I would one day leave that tiny cell that had grown to be my only landscape. So familiar were those walls that even closing my eyes could not erase the sight burned into my retina. Trapped there 23 hours a day, week in, week out, month after month of endless hollow chatter that I could never get out of my head , the distant conversations of muffled voices. I cannot remember when I started talking to myself but soon even that began driving me insane. I would one day not feel trapped like a caged animal–though unlike me, caged animals have rights and people who protect them from abuse and intentional harm.
I would one day see my son. I could tell from his letters that he really needed me. He was having to face the world alone and without me there to be by his side. I lost the ability to focus on the exact details of his face, and then my thoughts would drift to: Who is there for him? Who walks him to school? Who is making sure he is eating right? I hope he knows diabetes run in our family. I would reread his letters to me a thousand times, but they brought no ease to the pain of missing my child.
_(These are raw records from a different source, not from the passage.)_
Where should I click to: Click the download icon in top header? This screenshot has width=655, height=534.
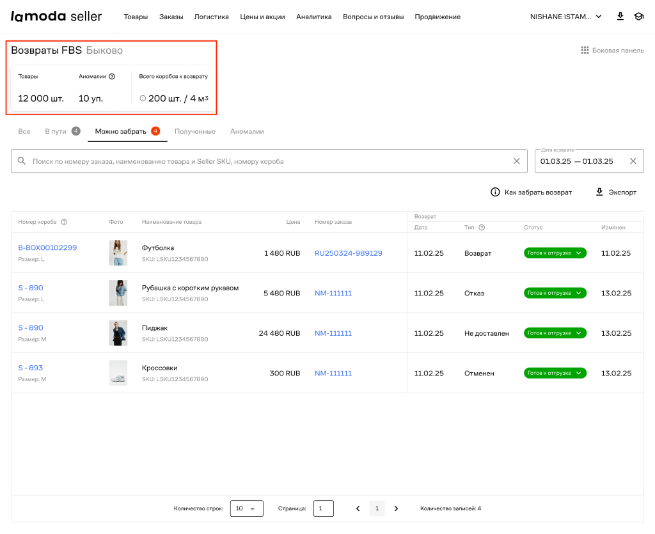[620, 17]
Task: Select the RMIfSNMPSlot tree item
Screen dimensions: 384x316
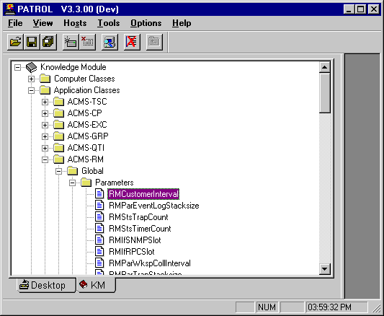Action: (135, 240)
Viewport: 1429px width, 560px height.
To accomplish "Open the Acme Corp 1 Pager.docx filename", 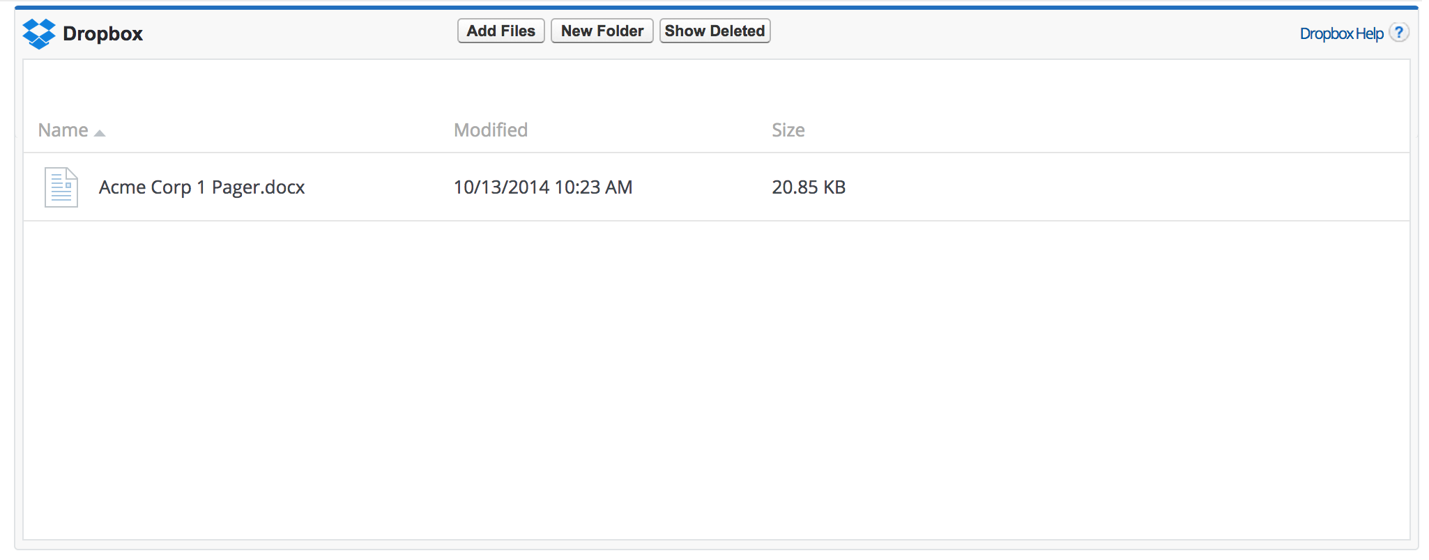I will pyautogui.click(x=201, y=187).
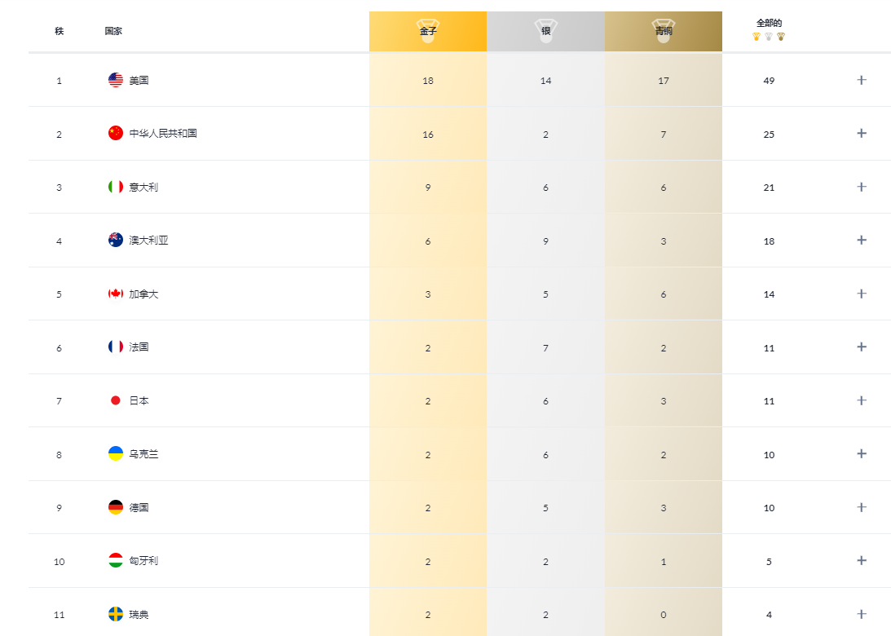Expand the 中华人民共和国 medal details

862,133
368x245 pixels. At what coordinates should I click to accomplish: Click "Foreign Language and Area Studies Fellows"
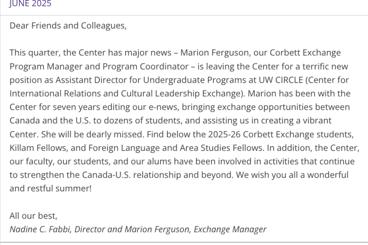click(x=175, y=148)
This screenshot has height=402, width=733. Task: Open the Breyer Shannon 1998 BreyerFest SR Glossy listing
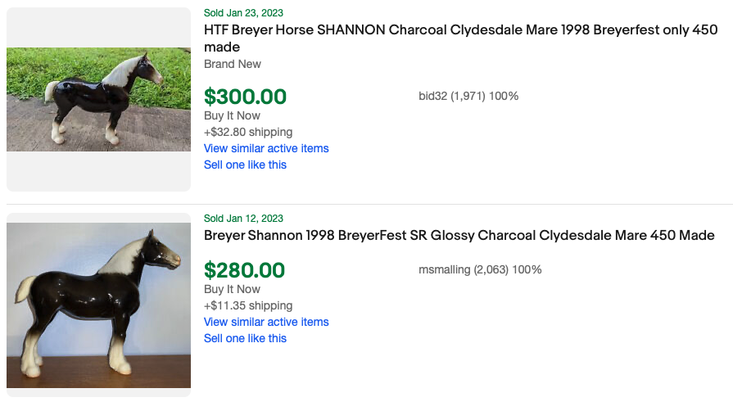click(x=459, y=236)
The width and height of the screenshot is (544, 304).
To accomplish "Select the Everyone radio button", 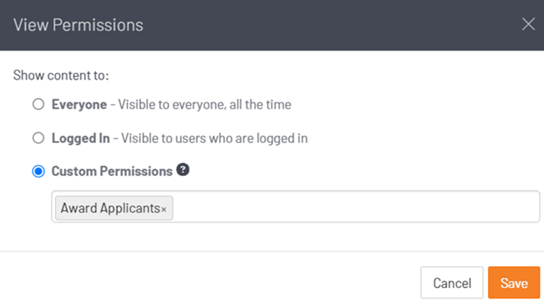I will 38,105.

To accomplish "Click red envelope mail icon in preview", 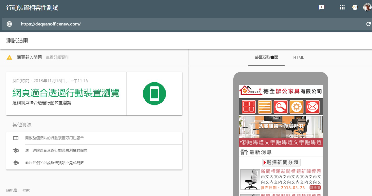I will point(312,107).
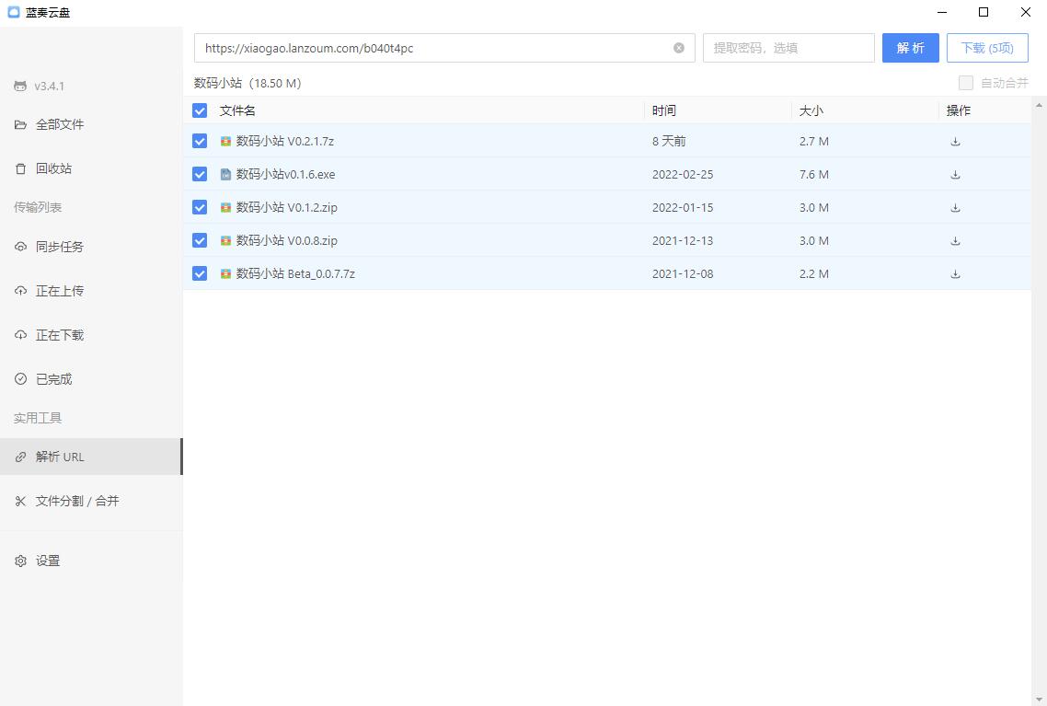
Task: Toggle the 自动合并 checkbox
Action: click(x=965, y=83)
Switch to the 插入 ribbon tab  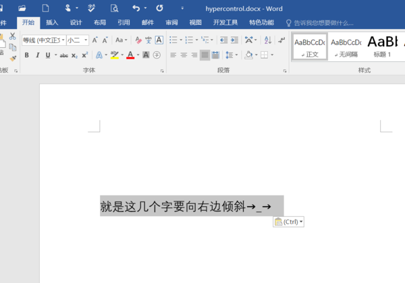(x=52, y=22)
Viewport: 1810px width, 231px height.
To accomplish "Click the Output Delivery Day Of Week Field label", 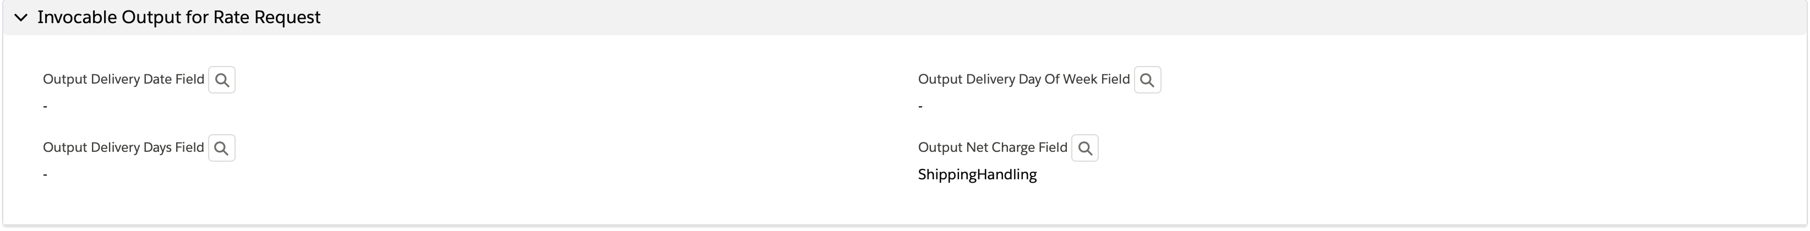I will click(1024, 79).
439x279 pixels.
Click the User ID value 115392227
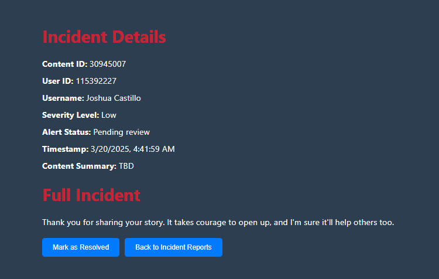point(96,81)
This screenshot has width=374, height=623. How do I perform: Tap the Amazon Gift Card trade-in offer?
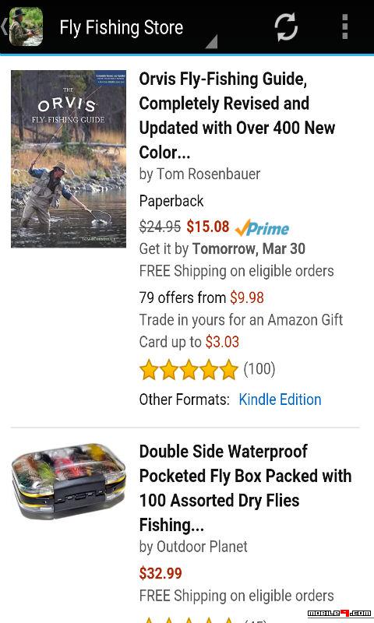[241, 330]
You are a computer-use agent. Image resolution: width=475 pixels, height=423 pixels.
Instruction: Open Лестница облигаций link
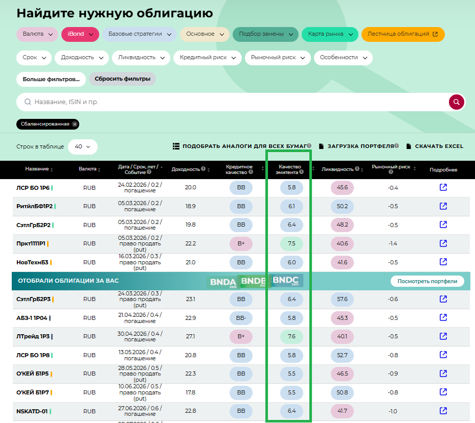click(x=402, y=34)
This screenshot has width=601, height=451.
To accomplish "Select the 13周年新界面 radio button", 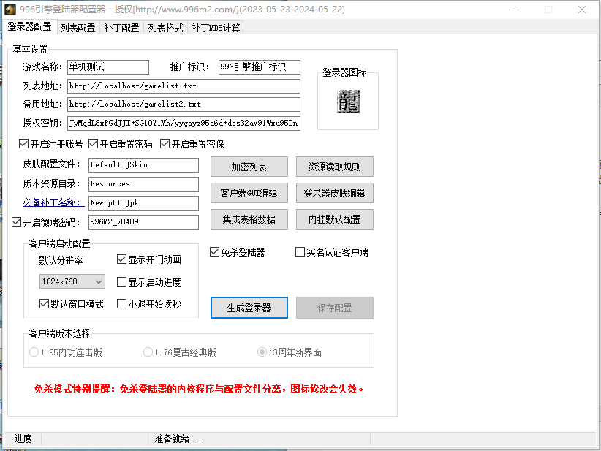I will 262,352.
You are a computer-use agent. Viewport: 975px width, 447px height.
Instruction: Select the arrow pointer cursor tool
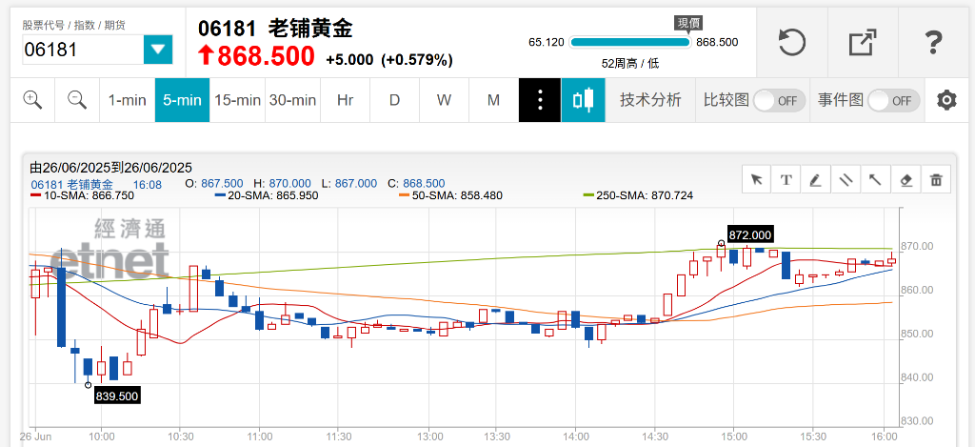tap(757, 179)
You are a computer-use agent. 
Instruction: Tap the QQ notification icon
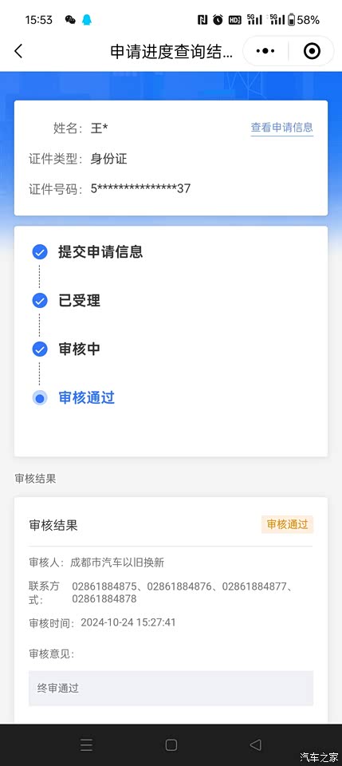coord(86,20)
Even though I used the word “I” to describe my experience inside, it wasn’t until I met the child, now a man whom I call my son, that I realized I was never sentenced alone. Throughout my time I was double celled. I was locked away and out of his life, but still we were both trapped in this perpetual cycle of distance. Beyond those walls topped with razor wire, beyond the guard tower with armed men waiting to shoot down any attempts to escape this world inside of a bigger world–there was my creation, my young son, whom I couldn’t reach, and in some ways still can’t. Yet I’ve learned that he, in fact, was isolated from me and at the same time sentenced to be mentally confined with me for over 1,825 days…
1,825 days…[Shaquille] 1,825 days I spent isolated from the man I call my father; the man I was a spitting image of; the man who had the answers to problems I faced as a growing teen. Problems such as puberty, sex, hormonal rage, and many other things teenage boys typically go through were uncomfortable to talk to my mother about. I didn’t know how to bring those conversations up to her, and she didn’t know how to respond or what to say the seldom times I attempted it.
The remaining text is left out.